- **Trecho**
>>>>

De "invisível" a um cidadão. A forma como Flávio se percebia no mundo mudou completamente no momento em que teve o caminho cruzado com o autônomo Thyaro Thedaldi, de 36 anos, em um churrasquinho em Laranjeiras, na Serra, no dia 15 de agosto. Flávio pediu um cigarro, recebeu um olhar verdadeiro e um convite para sentar-se. 

"Me senti voltando a ser cidadão no momento que ele me convidou pra sentar ao lado ele. Mesmo sem me conhecer, foi um gesto de amizade, o dia em que alguém me enxergou. Comecei a desabafar porque percebi que ele me ofereceu o churrasquinho de bom coração. Eu já vinha de outras tentativas de pedido de ajuda e não tive êxito. Vi ali a oportunidade de pedir socorro. Na rua estamos sempre cercados de pessoas, mas sem querer julgar, não somos vistos. As pessoas olham, mas não enxergam. Cada morador de rua tem sua história", diz. 

O INÍCIO DE UM VÍCIO

Flávio é natural de São Paulo, mas foi criado no Mato Grosso. Há cerca de sete anos ele foi a São Paulo visitar parte da família. No local, conheceu um parente que era usuário de crack e experimentou a droga pela primeira vez, viciando de imediato. Após cerca de um ano, em 2013, ele veio ao Espírito Santo para trabalhar como açougueiro e ficou anos afastado das drogas.

O açougueiro chegou a casar com uma capixaba e conseguiu ter uma vida feliz e saudável nos últimos anos. Mas em janeiro de 2019 teve uma recaída, largou o emprego, saiu de casa e passou a morar nas ruas.

ENFRENTANDO A ABSTINÊNCIA

Thyaro não pensou duas vezes. Ao perceber que do outro lado da rua havia um barbeiro, contou a história de Flávio e pediu um corte de cabelo e barba gratuitamente. O dono do local aceitou ajudar e um funcionário fez o corte, dando mais dignidade ao açougueiro.

"Depois, fiz algumas ligações e um vereador da Serra foi imediatamente ao local. Ele tinha o contato de uma casa de um centro de recuperação de dependentes químicos, em Jacaraípe, e ligou para o pastor responsável pelo local, que disponibilizou uma vaga ao Flávio. Assim que chegamos, o Flávio entregou o isqueiro e o cachimbo, dizendo que não queria mais aquilo. Ele ficou muito agradecido", lembra Thyaro. 

Ter um teto, comida e apoio ajudou Flávio nos primeiros dias que lutou contra o vício. Mas até mesmo dentro do centro de recuperação ele precisou ser forte para não cair nas drogas novamente. Isso porque ele teve oportunidade usar entorpecentes no local, que funciona com portas abertas.

<<<<

- **Detalhes do exercício**
Transcreva do trecho, sem qualquer alteração, a passagem que vai de "Flávio é natural" até "morar nas ruas.".

- **Dados de localização de elementos e de texto**
>>>>

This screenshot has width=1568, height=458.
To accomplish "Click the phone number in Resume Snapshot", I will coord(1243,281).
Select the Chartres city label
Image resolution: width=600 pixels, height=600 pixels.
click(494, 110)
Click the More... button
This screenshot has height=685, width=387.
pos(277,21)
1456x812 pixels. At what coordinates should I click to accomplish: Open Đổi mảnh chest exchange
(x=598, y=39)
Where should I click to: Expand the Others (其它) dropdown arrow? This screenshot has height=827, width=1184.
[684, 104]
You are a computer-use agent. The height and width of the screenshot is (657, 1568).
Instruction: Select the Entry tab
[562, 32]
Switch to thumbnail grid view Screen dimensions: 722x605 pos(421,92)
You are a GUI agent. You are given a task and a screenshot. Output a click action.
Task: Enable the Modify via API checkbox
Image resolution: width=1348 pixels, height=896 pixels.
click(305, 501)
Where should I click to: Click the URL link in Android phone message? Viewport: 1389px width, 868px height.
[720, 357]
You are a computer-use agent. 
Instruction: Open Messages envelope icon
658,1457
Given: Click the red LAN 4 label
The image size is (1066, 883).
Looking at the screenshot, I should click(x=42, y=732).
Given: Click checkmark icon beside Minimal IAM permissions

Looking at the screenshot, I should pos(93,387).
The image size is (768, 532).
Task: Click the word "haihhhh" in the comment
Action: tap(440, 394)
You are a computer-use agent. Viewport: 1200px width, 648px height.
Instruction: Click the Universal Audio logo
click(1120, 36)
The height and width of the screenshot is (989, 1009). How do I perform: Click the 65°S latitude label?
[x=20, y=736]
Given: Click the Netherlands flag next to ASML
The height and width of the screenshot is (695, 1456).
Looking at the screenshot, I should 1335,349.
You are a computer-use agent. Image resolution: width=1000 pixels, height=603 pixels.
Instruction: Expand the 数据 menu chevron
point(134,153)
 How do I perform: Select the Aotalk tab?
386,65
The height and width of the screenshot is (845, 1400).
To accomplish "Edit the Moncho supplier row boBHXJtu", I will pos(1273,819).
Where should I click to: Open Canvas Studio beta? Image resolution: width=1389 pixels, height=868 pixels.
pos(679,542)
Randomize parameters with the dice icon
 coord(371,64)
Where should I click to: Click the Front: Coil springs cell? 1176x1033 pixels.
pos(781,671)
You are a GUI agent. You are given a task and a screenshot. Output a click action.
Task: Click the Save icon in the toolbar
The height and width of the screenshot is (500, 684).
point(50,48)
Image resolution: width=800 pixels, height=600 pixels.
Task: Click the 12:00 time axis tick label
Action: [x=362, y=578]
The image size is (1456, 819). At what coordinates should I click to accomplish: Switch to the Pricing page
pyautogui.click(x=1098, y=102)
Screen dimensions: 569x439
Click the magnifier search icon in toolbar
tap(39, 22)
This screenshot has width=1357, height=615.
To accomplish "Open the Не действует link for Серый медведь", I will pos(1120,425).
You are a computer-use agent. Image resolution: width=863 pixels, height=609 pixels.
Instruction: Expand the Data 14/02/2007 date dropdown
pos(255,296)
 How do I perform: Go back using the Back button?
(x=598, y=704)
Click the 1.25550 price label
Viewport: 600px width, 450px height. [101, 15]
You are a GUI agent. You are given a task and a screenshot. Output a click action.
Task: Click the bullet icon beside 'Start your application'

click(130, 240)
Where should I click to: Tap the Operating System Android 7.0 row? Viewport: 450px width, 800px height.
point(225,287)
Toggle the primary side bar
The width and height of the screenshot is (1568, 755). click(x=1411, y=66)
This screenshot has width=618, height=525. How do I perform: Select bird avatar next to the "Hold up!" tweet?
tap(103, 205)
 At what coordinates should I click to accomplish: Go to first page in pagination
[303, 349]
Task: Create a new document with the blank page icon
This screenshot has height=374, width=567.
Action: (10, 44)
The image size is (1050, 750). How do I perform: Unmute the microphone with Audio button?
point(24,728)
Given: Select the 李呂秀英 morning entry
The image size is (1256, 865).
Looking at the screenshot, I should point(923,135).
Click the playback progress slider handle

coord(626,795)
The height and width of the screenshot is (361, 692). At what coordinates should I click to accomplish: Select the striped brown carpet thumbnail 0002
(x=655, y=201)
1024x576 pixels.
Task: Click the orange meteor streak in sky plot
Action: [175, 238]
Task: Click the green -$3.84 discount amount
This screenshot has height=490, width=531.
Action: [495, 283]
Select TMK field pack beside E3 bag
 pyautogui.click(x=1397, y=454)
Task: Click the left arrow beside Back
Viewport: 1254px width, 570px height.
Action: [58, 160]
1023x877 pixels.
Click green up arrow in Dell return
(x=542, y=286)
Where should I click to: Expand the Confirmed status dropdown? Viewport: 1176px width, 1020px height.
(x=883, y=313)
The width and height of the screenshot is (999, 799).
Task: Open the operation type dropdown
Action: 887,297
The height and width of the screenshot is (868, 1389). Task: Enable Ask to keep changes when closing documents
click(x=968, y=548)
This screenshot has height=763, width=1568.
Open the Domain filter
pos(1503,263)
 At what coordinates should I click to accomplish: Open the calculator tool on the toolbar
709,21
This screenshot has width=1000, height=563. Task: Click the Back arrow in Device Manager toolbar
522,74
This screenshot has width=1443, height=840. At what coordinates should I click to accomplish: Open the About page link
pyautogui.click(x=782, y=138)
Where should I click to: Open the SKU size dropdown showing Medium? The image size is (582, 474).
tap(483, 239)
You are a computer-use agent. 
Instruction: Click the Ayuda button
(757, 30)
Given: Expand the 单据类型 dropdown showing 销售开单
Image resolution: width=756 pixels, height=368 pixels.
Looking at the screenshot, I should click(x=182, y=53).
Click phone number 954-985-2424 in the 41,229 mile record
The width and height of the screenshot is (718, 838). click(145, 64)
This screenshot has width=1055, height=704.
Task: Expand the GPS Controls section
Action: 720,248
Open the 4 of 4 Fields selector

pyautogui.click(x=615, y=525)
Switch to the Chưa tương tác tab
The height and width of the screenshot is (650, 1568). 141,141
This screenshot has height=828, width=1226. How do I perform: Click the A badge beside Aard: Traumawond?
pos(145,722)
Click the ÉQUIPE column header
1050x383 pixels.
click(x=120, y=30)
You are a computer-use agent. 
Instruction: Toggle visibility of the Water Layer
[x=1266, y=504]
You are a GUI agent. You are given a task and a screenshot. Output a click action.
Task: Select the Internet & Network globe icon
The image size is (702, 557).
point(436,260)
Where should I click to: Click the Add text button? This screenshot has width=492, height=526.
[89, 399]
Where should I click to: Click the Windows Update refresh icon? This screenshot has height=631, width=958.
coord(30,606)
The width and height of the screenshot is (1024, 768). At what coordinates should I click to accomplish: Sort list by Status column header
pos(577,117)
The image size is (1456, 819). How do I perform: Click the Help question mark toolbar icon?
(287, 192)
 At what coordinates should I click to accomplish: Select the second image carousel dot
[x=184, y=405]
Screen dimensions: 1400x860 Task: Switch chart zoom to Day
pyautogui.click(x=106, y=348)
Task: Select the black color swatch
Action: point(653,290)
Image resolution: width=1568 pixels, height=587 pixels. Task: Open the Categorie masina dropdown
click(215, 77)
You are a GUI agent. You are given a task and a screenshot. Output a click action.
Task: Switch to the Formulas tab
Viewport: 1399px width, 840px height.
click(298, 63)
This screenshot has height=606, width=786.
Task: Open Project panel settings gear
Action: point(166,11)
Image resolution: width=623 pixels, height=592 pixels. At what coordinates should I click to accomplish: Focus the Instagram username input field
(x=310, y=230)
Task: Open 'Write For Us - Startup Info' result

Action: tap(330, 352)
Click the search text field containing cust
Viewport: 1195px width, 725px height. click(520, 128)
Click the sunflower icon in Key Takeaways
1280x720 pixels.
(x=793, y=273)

<<<<

- **Resultado da tarefa**
Flávio é natural de São Paulo, mas foi criado no Mato Grosso. Há cerca de sete anos ele foi a São Paulo visitar parte da família. No local, conheceu um parente que era usuário de crack e experimentou a droga pela primeira vez, viciando de imediato. Após cerca de um ano, em 2013, ele veio ao Espírito Santo para trabalhar como açougueiro e ficou anos afastado das drogas.

O açougueiro chegou a casar com uma capixaba e conseguiu ter uma vida feliz e saudável nos últimos anos. Mas em janeiro de 2019 teve uma recaída, largou o emprego, saiu de casa e passou a morar nas ruas.